30% Built the Check In. 70% Didn't.
"Interaction mode setting" — telling AI things like "push back if my assumptions are wrong" or "flag anything you're uncertain about" — appeared in only 30% of conversations.
These are the people who built the check into the instructions before work began — regardless of how the conversation went or what the output looked like. They didn't wait for signals. The other 70% kept verification reactive. When the signals said "looks fine," the check didn't happen.
What the Data Does and Doesn't Say
What the data says:
Users are treating verification as a response to output signals rather than as an independent process. Longer conversations produce more critical behavior — 5.6x more likely to question AI reasoning, 4x more likely to flag missing context. Polished artifacts produce less — evaluation behaviors down 3–5pp across the board. Only 30% set verification conditions upfront, independent of how the output looks.

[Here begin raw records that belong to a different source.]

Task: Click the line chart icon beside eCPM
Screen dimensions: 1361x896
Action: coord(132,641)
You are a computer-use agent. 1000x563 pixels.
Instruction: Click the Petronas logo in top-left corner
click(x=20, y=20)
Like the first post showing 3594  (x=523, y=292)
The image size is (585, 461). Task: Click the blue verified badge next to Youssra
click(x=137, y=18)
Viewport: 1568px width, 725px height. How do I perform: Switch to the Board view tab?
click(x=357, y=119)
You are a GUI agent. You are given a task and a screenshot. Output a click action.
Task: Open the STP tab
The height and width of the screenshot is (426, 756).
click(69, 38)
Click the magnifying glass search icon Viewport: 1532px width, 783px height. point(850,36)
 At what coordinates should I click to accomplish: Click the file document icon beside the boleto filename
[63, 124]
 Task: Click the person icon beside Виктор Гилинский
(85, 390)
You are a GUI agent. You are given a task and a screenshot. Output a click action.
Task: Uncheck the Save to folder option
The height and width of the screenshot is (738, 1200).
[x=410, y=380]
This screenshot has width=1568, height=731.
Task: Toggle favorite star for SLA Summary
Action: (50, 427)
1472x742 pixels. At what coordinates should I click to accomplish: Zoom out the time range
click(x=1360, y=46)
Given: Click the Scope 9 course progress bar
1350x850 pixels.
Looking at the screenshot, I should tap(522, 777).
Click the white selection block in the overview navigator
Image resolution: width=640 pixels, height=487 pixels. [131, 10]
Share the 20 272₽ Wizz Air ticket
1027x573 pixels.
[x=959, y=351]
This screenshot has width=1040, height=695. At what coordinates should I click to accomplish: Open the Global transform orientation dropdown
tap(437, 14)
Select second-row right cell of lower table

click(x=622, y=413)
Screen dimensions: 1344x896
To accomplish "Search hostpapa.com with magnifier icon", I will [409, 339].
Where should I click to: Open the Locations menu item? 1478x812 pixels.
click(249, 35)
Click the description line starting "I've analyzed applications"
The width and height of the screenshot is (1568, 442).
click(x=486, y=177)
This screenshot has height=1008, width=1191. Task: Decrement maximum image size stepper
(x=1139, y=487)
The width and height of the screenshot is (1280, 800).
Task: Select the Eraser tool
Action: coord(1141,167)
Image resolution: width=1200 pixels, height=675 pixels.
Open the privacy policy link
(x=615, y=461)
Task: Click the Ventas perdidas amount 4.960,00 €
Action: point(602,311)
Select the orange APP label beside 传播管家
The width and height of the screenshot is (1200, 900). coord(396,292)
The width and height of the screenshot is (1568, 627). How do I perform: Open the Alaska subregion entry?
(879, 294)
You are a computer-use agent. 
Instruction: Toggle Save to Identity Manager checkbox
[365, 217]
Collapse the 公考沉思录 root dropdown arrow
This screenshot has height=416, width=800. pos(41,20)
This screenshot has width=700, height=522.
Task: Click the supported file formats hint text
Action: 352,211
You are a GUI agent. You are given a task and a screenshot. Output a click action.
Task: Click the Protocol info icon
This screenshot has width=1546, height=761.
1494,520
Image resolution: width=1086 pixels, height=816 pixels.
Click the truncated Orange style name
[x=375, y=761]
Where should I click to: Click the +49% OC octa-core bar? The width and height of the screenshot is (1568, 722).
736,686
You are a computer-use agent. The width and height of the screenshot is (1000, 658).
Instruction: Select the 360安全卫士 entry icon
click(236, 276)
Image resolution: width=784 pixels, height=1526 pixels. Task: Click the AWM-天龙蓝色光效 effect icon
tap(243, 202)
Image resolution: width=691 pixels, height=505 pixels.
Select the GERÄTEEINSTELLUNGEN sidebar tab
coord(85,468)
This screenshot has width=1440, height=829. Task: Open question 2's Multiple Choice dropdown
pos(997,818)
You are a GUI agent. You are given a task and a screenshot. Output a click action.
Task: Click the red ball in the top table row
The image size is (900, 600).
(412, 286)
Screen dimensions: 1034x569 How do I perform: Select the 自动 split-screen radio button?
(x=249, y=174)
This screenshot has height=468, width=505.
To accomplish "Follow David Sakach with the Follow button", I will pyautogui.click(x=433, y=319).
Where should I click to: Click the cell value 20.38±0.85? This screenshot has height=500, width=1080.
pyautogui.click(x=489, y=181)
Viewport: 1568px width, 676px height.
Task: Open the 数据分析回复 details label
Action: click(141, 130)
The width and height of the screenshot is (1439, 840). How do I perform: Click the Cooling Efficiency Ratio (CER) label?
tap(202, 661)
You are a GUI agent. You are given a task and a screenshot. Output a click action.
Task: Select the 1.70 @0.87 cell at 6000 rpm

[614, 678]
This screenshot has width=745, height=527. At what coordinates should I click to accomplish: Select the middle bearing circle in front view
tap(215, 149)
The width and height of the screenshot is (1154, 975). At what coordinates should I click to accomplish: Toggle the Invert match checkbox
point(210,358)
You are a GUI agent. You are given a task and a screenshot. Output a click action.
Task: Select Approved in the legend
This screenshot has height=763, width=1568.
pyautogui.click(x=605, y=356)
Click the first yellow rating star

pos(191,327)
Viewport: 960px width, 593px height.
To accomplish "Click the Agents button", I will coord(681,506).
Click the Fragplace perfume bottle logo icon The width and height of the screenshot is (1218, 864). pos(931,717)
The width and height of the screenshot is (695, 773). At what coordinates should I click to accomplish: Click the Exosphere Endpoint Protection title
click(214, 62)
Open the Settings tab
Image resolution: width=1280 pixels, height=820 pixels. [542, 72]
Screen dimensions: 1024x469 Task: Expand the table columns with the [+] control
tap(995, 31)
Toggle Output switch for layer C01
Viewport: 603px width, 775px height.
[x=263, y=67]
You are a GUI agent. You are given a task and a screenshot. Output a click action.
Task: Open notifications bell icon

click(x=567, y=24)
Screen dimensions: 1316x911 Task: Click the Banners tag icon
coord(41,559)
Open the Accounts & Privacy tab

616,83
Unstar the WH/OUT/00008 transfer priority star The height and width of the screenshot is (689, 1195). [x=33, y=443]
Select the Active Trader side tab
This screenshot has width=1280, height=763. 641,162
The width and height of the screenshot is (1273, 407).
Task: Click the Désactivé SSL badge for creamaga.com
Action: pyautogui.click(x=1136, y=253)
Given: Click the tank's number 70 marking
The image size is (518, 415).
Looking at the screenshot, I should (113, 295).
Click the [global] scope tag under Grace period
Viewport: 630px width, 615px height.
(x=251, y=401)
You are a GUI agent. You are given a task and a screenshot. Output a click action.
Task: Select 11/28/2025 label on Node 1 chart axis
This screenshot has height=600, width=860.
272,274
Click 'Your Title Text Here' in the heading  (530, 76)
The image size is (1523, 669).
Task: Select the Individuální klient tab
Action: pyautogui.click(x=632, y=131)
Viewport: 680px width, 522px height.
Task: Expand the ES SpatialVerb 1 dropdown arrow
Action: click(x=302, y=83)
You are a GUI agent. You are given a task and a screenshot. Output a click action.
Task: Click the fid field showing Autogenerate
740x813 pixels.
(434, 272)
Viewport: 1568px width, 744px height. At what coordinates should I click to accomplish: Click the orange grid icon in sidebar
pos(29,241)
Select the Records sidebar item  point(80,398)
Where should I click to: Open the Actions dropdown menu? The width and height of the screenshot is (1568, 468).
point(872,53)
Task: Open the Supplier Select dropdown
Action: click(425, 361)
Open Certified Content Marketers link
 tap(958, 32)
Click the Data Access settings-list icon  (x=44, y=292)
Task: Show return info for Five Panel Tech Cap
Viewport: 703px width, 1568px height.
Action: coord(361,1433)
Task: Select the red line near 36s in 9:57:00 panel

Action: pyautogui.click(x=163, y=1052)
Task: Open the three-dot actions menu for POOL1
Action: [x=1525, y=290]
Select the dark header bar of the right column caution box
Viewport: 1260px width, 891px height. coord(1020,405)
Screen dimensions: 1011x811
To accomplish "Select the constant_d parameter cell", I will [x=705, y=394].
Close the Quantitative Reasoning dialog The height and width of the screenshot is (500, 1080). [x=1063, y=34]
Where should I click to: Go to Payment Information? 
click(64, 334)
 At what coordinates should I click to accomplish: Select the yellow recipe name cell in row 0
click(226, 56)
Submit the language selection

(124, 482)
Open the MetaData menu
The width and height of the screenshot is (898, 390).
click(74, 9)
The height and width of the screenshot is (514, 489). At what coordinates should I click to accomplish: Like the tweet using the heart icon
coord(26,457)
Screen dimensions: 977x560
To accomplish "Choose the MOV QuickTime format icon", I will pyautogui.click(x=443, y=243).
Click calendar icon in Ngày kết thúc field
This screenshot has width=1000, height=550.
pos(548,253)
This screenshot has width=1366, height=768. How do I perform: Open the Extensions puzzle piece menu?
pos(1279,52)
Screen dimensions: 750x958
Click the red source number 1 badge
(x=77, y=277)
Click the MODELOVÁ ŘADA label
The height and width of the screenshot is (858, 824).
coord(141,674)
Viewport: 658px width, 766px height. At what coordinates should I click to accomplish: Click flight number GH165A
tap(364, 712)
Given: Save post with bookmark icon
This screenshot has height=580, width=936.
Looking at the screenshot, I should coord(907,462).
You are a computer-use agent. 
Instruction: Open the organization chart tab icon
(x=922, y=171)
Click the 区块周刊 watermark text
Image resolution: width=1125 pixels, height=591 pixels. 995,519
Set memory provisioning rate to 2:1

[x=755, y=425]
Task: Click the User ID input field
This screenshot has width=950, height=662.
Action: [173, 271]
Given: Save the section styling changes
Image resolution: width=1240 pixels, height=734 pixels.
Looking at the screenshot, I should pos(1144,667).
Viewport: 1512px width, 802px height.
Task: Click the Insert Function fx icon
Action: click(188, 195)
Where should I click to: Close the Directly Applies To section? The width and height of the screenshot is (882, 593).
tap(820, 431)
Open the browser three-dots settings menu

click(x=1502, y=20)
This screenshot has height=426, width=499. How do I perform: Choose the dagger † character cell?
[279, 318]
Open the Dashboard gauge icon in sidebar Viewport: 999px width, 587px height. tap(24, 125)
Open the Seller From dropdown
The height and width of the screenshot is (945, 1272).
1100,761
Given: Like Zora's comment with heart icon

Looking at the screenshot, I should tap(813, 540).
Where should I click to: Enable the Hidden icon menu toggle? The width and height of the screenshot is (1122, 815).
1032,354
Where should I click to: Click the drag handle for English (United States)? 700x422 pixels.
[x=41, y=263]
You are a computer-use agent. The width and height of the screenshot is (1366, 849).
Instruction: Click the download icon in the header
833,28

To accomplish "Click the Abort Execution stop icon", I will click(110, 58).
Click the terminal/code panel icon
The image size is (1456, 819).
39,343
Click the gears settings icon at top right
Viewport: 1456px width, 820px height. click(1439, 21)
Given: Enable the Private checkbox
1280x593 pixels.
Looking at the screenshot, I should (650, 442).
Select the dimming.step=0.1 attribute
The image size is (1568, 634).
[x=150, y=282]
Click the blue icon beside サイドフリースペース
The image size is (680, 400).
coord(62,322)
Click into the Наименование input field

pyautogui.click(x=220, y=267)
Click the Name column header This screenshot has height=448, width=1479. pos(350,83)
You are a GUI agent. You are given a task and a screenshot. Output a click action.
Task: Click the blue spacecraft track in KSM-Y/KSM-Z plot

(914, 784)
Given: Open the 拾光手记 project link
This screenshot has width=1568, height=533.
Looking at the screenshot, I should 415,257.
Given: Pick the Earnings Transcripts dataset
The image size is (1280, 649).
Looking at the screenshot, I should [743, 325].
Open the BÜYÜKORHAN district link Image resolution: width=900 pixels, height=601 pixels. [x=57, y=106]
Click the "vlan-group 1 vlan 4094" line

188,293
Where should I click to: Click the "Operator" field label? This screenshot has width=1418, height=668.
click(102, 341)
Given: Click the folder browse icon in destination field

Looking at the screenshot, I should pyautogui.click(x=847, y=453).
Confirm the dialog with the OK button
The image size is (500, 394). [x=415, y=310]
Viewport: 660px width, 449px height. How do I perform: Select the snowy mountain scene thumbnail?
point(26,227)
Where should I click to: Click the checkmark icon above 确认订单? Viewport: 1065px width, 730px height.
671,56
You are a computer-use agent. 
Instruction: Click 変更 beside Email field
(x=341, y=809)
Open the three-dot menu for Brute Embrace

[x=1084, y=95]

What the data doesn't say:
This is a one-week snapshot from January 2026 — change over time isn't captured. The drop in evaluation during artifact generation may partly reflect verification happening outside the conversation. And Claude.ai users skew toward early adopters; the general population's numbers would likely look worse.
Why This Gets Worse, Not Better
Using quality signals as safety signals is a normal human heuristic. An expensive restaurant probably has clean kitchens. A well-designed product probably went through QA. In most domains, the appearance of quality correlates with the reality of quality — because producers who care about one tend to care about the other.
AI breaks this in a specific way. A model can produce a beautifully structured, confidently written, internally consistent output and still be wrong about the thing that matters. The surface quality and the factual accuracy are produced by separate mechanisms. One is about fluency and coherence. The other is about whether the training data, the context, and the reasoning chain happened to land correctly for this particular query. They don't move together.
This wouldn't be a structural problem if models stayed roughly the same. But they're improving fast — and the improvement shows up in exactly the signals people are using as proxies. Outputs look more polished. First responses get sharper. The conversation feels resolved sooner.
The need for verification doesn't decrease. The feeling that it's needed does. That gap is what the data is measuring — and it widens as models get better.